## PROVIDED TEXT
>>

In [1]:
import numpy as np
import random
import os, errno
import sys
from tqdm import trange
from copy import deepcopy

import torch
import torch.nn as nn
from torch import optim
import torch.nn.functional as F

import matplotlib.pyplot as plt

import pandas as pd
import math

In [2]:
data_folder = "C:\\Users\\spars\\Documents\\Master\\JHU\TML\\HomePriceBeastNew\\"

In [3]:
def convert_frame_to_numpy(df, remove_cols, target_prefix, related_prefixes, J,H):
    
    #assemble lag variables.
    y_lag_cols = [f'{target_prefix}_lag_{j}' for j in range(J,0,-1)]
    y_lead_cols = [target_prefix] + [f'{target_prefix}_lead_{h}' for h in range(1,H+1,1)]    
    
    flat_drop = []
    x_rel_cols = []
    for related_prefix in related_prefixes:
        if related_prefix == "inventory":
            curr_prefix = [f'{related_prefix}_lag_1'] + [related_prefix] + [f'{related_prefix}_lead_{h}' for h in range(1,H+1,1)]
        else:
            curr_prefix = [f'{related_prefix}_lag_{j}' for j in range(J,0,-1)]
        x_rel_cols.append(curr_prefix)
        flat_drop = flat_drop + curr_prefix
        
    other_cols = [x for x in df.columns if x not in y_lag_cols\
                  + y_lead_cols + flat_drop + remove_cols + related_prefixes]
    
    print(f"Length of other columns = {len(other_cols)}")
    print(other_cols)
    
    def get_label_row(row):
        label = np.array([row[remove_cols].values])
        
        return label
    
    def get_xvec_row(row):
        x = np.array([row[y_lag_cols].values])
        
        #Removing sale price in inventory models 
        for x_rel in x_rel_cols:
            x = np.append(x,[row[x_rel].values],axis=0)
        
        stat_val = row[other_cols].values
        stat_val = np.tile(stat_val,[J,1])
        stat_val = np.transpose(stat_val)
        x = np.append(x,stat_val,axis=0)
        
        return x
    
    def get_yvec_row(row):
        y = np.array([row[y_lead_cols].values])
        
        return y
            
    X = np.array(df.apply(get_xvec_row, axis = 1))
    y = np.array(df.apply(get_yvec_row, axis = 1))
    label = np.array(df.apply(get_label_row, axis = 1))
    
    return X,y, label
    
remove_cols = ["county_name", "period_begin", "state_code"]
target_prefix = 'median_sale_price'
related_prefix = ['inventory', 'week_num','month','week_offset']
J=5
H=3

In [4]:
post_covid_predicted_df_inv = pd.read_csv(f"{data_folder}post_covid_predicted_df_inv.csv")

<<

## TO-DO LIST
a – In the code, what string is assigned to target_prefix?
b – Reproduce the part of the code starting with "import pandas as" and going on through "#assemble lag variables.".

(Lines of data)

>>

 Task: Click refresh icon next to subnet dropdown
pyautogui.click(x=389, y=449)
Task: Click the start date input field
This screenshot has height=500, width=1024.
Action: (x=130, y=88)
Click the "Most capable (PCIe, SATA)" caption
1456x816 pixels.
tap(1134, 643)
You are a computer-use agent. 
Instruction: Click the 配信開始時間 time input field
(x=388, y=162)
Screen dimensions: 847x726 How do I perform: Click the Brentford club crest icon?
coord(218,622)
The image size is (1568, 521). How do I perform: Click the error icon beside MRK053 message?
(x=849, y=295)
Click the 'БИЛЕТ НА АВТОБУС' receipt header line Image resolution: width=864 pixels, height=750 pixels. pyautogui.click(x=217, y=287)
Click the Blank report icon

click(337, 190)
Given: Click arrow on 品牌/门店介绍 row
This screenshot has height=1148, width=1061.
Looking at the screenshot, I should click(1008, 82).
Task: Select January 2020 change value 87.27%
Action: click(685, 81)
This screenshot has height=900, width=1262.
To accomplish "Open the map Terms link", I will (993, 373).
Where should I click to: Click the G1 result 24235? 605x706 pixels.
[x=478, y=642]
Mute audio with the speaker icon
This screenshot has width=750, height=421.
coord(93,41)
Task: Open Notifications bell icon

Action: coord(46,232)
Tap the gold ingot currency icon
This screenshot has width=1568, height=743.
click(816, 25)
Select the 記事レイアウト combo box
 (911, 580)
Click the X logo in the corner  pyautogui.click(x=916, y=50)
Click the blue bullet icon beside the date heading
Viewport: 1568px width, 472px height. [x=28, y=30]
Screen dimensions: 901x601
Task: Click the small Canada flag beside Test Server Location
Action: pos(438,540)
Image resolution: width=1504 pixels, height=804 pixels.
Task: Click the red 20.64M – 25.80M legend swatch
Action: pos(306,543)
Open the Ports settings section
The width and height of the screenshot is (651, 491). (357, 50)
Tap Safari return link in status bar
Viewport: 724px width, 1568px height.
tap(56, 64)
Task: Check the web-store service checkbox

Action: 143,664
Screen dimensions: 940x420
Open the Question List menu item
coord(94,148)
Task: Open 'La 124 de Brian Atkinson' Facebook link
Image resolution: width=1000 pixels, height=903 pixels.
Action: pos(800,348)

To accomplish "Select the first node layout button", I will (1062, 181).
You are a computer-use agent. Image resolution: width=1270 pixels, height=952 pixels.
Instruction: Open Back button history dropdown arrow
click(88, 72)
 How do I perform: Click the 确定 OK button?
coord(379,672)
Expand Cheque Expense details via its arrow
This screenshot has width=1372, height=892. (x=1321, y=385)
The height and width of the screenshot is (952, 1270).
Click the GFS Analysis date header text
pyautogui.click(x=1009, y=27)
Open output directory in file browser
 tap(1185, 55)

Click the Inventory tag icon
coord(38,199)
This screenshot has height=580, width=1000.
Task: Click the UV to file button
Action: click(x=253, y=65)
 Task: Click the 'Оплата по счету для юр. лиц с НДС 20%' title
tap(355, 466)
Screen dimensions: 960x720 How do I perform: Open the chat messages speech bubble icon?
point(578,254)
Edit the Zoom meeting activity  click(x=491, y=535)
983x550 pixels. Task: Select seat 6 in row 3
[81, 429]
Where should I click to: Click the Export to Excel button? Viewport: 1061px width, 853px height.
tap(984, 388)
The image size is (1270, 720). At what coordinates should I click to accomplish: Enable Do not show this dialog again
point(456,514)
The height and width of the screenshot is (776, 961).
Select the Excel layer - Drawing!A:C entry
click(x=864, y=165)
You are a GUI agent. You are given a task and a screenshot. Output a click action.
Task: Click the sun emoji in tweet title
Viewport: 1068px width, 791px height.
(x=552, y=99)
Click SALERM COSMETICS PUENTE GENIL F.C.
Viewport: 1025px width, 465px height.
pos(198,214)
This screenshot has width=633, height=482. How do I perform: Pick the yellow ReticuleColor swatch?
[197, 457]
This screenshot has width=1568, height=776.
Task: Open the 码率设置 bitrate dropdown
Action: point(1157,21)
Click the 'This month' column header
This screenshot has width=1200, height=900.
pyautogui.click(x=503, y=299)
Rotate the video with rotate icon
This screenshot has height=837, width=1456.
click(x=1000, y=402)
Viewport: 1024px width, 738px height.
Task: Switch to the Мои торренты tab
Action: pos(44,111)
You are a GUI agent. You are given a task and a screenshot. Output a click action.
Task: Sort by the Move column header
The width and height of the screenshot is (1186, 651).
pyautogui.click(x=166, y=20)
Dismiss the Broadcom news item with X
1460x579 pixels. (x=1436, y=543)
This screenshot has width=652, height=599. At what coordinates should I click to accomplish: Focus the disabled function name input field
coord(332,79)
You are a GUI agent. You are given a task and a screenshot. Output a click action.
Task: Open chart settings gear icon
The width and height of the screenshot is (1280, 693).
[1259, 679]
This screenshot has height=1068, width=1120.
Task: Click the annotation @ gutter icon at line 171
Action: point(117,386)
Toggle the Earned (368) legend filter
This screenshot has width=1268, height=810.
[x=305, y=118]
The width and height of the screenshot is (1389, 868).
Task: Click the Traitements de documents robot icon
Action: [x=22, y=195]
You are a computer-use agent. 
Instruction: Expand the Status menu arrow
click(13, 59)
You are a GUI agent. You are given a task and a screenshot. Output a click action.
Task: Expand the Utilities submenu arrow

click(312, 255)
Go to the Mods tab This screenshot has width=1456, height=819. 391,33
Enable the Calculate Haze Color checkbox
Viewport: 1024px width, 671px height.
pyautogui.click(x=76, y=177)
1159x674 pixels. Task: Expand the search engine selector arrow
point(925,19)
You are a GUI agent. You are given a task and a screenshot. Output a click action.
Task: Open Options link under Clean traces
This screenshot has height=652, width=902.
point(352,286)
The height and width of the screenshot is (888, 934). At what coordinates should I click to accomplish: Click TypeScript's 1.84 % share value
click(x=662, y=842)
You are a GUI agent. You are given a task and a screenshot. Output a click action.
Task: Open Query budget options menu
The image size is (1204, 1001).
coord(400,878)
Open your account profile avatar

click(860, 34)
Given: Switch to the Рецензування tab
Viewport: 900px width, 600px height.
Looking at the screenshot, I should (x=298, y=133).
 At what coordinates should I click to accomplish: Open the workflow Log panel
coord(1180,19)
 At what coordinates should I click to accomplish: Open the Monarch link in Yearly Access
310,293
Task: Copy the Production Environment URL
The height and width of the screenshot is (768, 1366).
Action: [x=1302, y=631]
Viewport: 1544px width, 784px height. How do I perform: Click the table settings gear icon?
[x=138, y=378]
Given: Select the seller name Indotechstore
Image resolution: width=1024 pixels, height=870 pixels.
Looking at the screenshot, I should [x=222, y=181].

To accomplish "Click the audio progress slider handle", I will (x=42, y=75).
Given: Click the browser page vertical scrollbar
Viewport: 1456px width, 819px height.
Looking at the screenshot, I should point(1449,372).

<<

## LIST OF SOLUTIONS
a – 'median_sale_price'

b –
import pandas as pd
import math

In [2]:
data_folder = "C:\\Users\\spars\\Documents\\Master\\JHU\TML\\HomePriceBeastNew\\"

In [3]:
def convert_frame_to_numpy(df, remove_cols, target_prefix, related_prefixes, J,H):
    
    #assemble lag variables.